Item-finding records
╔══

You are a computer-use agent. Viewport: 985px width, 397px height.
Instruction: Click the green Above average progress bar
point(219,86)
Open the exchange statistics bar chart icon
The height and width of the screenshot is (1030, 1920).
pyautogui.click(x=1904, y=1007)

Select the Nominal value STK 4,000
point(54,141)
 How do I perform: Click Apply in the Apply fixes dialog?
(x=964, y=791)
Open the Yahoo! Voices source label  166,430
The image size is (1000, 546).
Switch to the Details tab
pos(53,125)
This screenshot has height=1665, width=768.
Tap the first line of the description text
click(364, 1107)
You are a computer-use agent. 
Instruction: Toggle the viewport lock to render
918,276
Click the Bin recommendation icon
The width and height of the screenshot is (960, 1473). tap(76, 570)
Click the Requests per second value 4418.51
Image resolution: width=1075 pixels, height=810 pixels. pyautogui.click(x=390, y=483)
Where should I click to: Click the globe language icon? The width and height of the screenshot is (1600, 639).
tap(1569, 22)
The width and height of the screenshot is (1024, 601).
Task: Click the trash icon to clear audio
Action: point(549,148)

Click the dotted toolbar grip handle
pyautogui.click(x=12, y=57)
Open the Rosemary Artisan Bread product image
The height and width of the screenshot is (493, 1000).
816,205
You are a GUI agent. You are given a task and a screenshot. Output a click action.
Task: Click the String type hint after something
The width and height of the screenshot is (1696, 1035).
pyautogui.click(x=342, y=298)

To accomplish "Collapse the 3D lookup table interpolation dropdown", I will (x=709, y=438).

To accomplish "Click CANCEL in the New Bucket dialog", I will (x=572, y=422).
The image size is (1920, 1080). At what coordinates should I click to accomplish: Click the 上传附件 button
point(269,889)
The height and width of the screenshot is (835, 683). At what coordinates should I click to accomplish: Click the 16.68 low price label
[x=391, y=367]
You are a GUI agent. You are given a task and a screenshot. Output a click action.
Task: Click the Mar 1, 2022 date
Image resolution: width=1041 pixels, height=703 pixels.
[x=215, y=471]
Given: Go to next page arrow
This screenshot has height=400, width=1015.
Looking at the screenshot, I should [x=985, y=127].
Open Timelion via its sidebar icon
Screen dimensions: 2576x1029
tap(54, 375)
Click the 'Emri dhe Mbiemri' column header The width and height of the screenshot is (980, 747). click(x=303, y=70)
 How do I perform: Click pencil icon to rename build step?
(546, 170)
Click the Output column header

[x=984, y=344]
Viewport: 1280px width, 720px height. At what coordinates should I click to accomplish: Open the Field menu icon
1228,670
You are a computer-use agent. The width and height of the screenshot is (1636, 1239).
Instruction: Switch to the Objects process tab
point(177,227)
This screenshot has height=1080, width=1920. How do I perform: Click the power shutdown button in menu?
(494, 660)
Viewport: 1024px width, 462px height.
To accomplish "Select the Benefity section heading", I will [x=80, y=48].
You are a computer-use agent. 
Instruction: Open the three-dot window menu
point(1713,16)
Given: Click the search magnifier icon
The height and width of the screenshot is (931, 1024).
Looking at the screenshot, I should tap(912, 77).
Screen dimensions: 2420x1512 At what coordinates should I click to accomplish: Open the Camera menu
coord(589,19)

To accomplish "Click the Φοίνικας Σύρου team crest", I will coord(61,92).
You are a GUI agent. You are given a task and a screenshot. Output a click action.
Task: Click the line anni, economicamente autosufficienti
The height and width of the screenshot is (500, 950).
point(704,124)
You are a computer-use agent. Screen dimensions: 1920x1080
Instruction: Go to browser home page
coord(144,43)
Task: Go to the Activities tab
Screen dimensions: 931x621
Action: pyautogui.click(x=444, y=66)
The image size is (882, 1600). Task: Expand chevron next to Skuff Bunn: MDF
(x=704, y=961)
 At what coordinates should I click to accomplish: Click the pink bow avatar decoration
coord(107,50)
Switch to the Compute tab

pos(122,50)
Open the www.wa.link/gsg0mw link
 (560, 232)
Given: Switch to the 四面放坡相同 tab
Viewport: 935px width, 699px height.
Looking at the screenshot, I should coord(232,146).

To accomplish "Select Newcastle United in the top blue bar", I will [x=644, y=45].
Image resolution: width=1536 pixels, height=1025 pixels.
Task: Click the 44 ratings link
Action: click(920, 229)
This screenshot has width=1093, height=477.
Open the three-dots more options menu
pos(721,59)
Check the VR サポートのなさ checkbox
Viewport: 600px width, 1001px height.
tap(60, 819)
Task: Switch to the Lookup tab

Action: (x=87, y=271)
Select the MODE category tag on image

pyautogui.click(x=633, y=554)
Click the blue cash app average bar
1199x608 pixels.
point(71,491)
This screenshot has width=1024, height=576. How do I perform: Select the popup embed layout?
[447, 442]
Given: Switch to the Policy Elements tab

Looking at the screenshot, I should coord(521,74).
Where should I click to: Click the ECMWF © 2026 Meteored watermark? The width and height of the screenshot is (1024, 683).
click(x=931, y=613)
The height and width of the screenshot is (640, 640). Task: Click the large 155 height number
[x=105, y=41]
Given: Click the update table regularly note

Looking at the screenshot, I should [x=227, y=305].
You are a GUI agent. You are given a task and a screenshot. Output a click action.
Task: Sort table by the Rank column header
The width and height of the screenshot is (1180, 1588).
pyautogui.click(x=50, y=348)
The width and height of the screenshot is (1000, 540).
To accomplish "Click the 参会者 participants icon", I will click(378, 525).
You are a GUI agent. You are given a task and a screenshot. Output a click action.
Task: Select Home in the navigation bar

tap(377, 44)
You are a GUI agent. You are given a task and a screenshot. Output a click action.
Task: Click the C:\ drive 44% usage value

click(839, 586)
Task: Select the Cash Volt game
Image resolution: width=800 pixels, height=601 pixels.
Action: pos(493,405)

╚══

→ **Exercise prompt**:
Transcribe all of the data above verbatim, reproducing every line without alteration.

→ **Task output**:
You are a computer-use agent. Viewport: 985px width, 397px height.
Instruction: Click the green Above average progress bar
point(219,86)
Open the exchange statistics bar chart icon
The height and width of the screenshot is (1030, 1920).
pyautogui.click(x=1904, y=1007)

Select the Nominal value STK 4,000
point(54,141)
 How do I perform: Click Apply in the Apply fixes dialog?
(x=964, y=791)
Open the Yahoo! Voices source label  166,430
The image size is (1000, 546).
Switch to the Details tab
pos(53,125)
This screenshot has height=1665, width=768.
Tap the first line of the description text
click(364, 1107)
You are a computer-use agent. 
Instruction: Toggle the viewport lock to render
918,276
Click the Bin recommendation icon
The width and height of the screenshot is (960, 1473). tap(76, 570)
Click the Requests per second value 4418.51
Image resolution: width=1075 pixels, height=810 pixels. pyautogui.click(x=390, y=483)
Where should I click to: Click the globe language icon? The width and height of the screenshot is (1600, 639).
tap(1569, 22)
The width and height of the screenshot is (1024, 601).
Task: Click the trash icon to clear audio
Action: point(549,148)

Click the dotted toolbar grip handle
pyautogui.click(x=12, y=57)
Open the Rosemary Artisan Bread product image
The height and width of the screenshot is (493, 1000).
816,205
You are a GUI agent. You are given a task and a screenshot. Output a click action.
Task: Click the String type hint after something
The width and height of the screenshot is (1696, 1035).
pyautogui.click(x=342, y=298)

To accomplish "Collapse the 3D lookup table interpolation dropdown", I will (x=709, y=438).

To accomplish "Click CANCEL in the New Bucket dialog", I will (x=572, y=422).
The image size is (1920, 1080). At what coordinates should I click to accomplish: Click the 上传附件 button
point(269,889)
The height and width of the screenshot is (835, 683). At what coordinates should I click to accomplish: Click the 16.68 low price label
[x=391, y=367]
You are a GUI agent. You are given a task and a screenshot. Output a click action.
Task: Click the Mar 1, 2022 date
Image resolution: width=1041 pixels, height=703 pixels.
[x=215, y=471]
Given: Go to next page arrow
This screenshot has height=400, width=1015.
Looking at the screenshot, I should [x=985, y=127].
Open Timelion via its sidebar icon
Screen dimensions: 2576x1029
tap(54, 375)
Click the 'Emri dhe Mbiemri' column header The width and height of the screenshot is (980, 747). click(x=303, y=70)
 How do I perform: Click pencil icon to rename build step?
(546, 170)
Click the Output column header

[x=984, y=344]
Viewport: 1280px width, 720px height. At what coordinates should I click to accomplish: Open the Field menu icon
1228,670
You are a computer-use agent. The width and height of the screenshot is (1636, 1239).
Instruction: Switch to the Objects process tab
point(177,227)
This screenshot has height=1080, width=1920. How do I perform: Click the power shutdown button in menu?
(494, 660)
Viewport: 1024px width, 462px height.
To accomplish "Select the Benefity section heading", I will [x=80, y=48].
You are a computer-use agent. 
Instruction: Open the three-dot window menu
point(1713,16)
Given: Click the search magnifier icon
The height and width of the screenshot is (931, 1024).
Looking at the screenshot, I should tap(912, 77).
Screen dimensions: 2420x1512 At what coordinates should I click to accomplish: Open the Camera menu
coord(589,19)

To accomplish "Click the Φοίνικας Σύρου team crest", I will coord(61,92).
You are a GUI agent. You are given a task and a screenshot. Output a click action.
Task: Click the line anni, economicamente autosufficienti
The height and width of the screenshot is (500, 950).
point(704,124)
You are a computer-use agent. Screen dimensions: 1920x1080
Instruction: Go to browser home page
coord(144,43)
Task: Go to the Activities tab
Screen dimensions: 931x621
Action: pyautogui.click(x=444, y=66)
The image size is (882, 1600). Task: Expand chevron next to Skuff Bunn: MDF
(x=704, y=961)
 At what coordinates should I click to accomplish: Click the pink bow avatar decoration
coord(107,50)
Switch to the Compute tab

pos(122,50)
Open the www.wa.link/gsg0mw link
 (560, 232)
Given: Switch to the 四面放坡相同 tab
Viewport: 935px width, 699px height.
Looking at the screenshot, I should coord(232,146).

To accomplish "Select Newcastle United in the top blue bar", I will [x=644, y=45].
Image resolution: width=1536 pixels, height=1025 pixels.
Task: Click the 44 ratings link
Action: click(920, 229)
This screenshot has width=1093, height=477.
Open the three-dots more options menu
pos(721,59)
Check the VR サポートのなさ checkbox
Viewport: 600px width, 1001px height.
tap(60, 819)
Task: Switch to the Lookup tab

Action: (x=87, y=271)
Select the MODE category tag on image

pyautogui.click(x=633, y=554)
Click the blue cash app average bar
1199x608 pixels.
point(71,491)
This screenshot has width=1024, height=576. How do I perform: Select the popup embed layout?
[447, 442]
Given: Switch to the Policy Elements tab

Looking at the screenshot, I should coord(521,74).
Where should I click to: Click the ECMWF © 2026 Meteored watermark? The width and height of the screenshot is (1024, 683).
click(x=931, y=613)
The height and width of the screenshot is (640, 640). Task: Click the large 155 height number
[x=105, y=41]
Given: Click the update table regularly note

Looking at the screenshot, I should [x=227, y=305].
You are a GUI agent. You are given a task and a screenshot. Output a click action.
Task: Sort table by the Rank column header
The width and height of the screenshot is (1180, 1588).
pyautogui.click(x=50, y=348)
The width and height of the screenshot is (1000, 540).
To accomplish "Click the 参会者 participants icon", I will click(378, 525).
You are a GUI agent. You are given a task and a screenshot. Output a click action.
Task: Select Home in the navigation bar

tap(377, 44)
You are a GUI agent. You are given a task and a screenshot. Output a click action.
Task: Click the C:\ drive 44% usage value

click(839, 586)
Task: Select the Cash Volt game
Image resolution: width=800 pixels, height=601 pixels.
Action: pos(493,405)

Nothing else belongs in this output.